Brian looked startled. “How did you know?”
Marek rolled his eyes. “That is what the aliens always send, don’t they? In all the books and movies. Primes don’t occur in nature, so if you get primes, you know it’s from something intelligent.”
“I don’t know if they did it on purpose to communicate or not, but there it was. I fed the numbers back into the system—I flipped my switch twice, then three times, then five, etcetera. I barely left the bunker, not to sleep, not to eat. We followed primes with natural ratios like pi and the golden mean, and then more complex mathematics. I programmed my smartpad to control the switch, and soon we had a language of sorts going, based entirely on math. I told them about us—our chemical makeup, our genetics. They sent me formulas to describe what they are—it was fascinating! Soon they were feeding me formulas that I implemented in meta-circuitry on my pad, and that’s when things really started to happen. Through the resonators, we broke the barrier between the macro and subatomic worlds. When we dream of tapping the quantum realm, we think of making faster computers to play video games, but there’s so much more that’s possible. It’ll revolutionize everything, what we think of ourselves, what it means to be human. There’s almost nothing they can’t do.”
I thought about how that thing in the bunker had behaved, and a chill went up my spine. “And now they know we’re here.”
Brian didn’t pick up on my tone. “It’s amazing. For more than a century, we’ve looked for aliens in distant galaxies, but they were here all along, right among us. Through us even, in the very molecules that make up our air and food and our own bodies. Another whole civilization, living on Earth—or in the Earth, I should say. The surfaces of things aren’t as important to them as they are to us, and things like gravity and electricity are just one more kind of particle interaction.
His eyes glistened. “They told me they could make me just like them. I was going to have all their power, live an immortal life across the universes…”
“Okay,” Marek said. “We get it. They’re great and all. Practically gods. So how come you’re sleeping in the backseat of your car at the same time as you’re lying dead on your bunker floor?”
“As I’m what?” Brian asked.
“A bloody corpse with a hole in your chest,” I said.
“What are you talking about?” Brian asked.

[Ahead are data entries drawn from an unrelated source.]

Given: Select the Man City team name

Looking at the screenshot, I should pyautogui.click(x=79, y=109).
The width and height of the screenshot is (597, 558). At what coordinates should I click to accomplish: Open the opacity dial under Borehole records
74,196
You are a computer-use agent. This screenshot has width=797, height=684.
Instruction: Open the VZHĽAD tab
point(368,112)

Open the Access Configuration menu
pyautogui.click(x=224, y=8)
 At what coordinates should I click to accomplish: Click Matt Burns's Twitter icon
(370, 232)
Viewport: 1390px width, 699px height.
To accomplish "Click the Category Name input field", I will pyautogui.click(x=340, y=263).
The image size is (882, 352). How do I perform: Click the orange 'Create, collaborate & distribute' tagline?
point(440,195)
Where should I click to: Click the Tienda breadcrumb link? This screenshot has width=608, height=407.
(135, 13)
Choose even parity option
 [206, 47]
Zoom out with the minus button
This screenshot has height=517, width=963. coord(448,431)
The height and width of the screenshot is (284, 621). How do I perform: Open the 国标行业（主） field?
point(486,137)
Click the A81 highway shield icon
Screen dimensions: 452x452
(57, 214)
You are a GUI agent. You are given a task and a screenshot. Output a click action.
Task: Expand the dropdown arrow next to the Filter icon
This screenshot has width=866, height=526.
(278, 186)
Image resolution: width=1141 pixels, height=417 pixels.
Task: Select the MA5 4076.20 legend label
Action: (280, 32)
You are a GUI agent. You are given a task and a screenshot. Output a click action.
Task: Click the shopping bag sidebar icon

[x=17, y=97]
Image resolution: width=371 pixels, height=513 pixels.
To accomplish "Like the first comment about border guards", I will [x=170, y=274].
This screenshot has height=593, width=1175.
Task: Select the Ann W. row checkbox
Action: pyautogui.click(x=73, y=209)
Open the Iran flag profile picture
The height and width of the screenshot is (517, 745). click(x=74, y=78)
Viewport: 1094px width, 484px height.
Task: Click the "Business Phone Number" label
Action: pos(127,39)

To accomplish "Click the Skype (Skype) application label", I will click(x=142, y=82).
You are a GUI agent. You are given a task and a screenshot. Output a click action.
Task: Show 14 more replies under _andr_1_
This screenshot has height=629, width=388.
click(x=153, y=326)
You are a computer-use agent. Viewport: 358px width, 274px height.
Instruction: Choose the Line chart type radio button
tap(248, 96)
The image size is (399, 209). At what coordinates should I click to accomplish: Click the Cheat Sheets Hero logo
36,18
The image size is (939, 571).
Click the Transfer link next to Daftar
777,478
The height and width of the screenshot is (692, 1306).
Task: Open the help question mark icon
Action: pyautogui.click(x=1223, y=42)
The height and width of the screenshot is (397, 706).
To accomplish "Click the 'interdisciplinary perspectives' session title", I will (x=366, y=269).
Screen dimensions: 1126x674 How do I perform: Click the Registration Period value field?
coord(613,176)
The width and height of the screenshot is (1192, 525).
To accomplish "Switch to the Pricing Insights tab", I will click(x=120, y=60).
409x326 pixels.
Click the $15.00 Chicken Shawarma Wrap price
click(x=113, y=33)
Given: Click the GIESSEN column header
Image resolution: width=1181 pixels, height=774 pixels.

“Look,” I said. “This is not a thought experiment. You pulled me into this, and I have a right to know what’s going on.”
“I’ve been telling you,” Brian said.
I braked hard and pulled off the road. I jammed the gearshift into park, and then turned around to face him.
“You’re saying you don’t know about the body.”
“What body?”
“Or the letter. There was a letter for me in your office.”
“The letter I sent you?” he asked.
“Sent me? I found an envelope with my name on it in your jacket pocket in your office. It told me to go look in the bunker.”
Brian shook his head. “I mailed that letter to you,” he said. “I sent it yesterday.”
I pulled the letter out of my pocket and waved it in his face. “If you mailed it yesterday, how did I pull it out of your jacket pocket today?”
“I don’t know! What body are you talking about?”
“You are, as we speak, lying dead in the CATHIE bunker with a bullet hole in your chest,” I said.
Brian’s face got very pale, and that look of terror came back into his eyes. “Oh, no.”
“Explain to me how that’s possible,” I said.
Brian stared at me as if he didn’t understand the words. His jaw flapped like a fish on a hook. His gaze, which had been staring off into the distance at some bright, imagined future, suddenly snapped into focus. He began shaking violently. “No, it can’t be,” he said.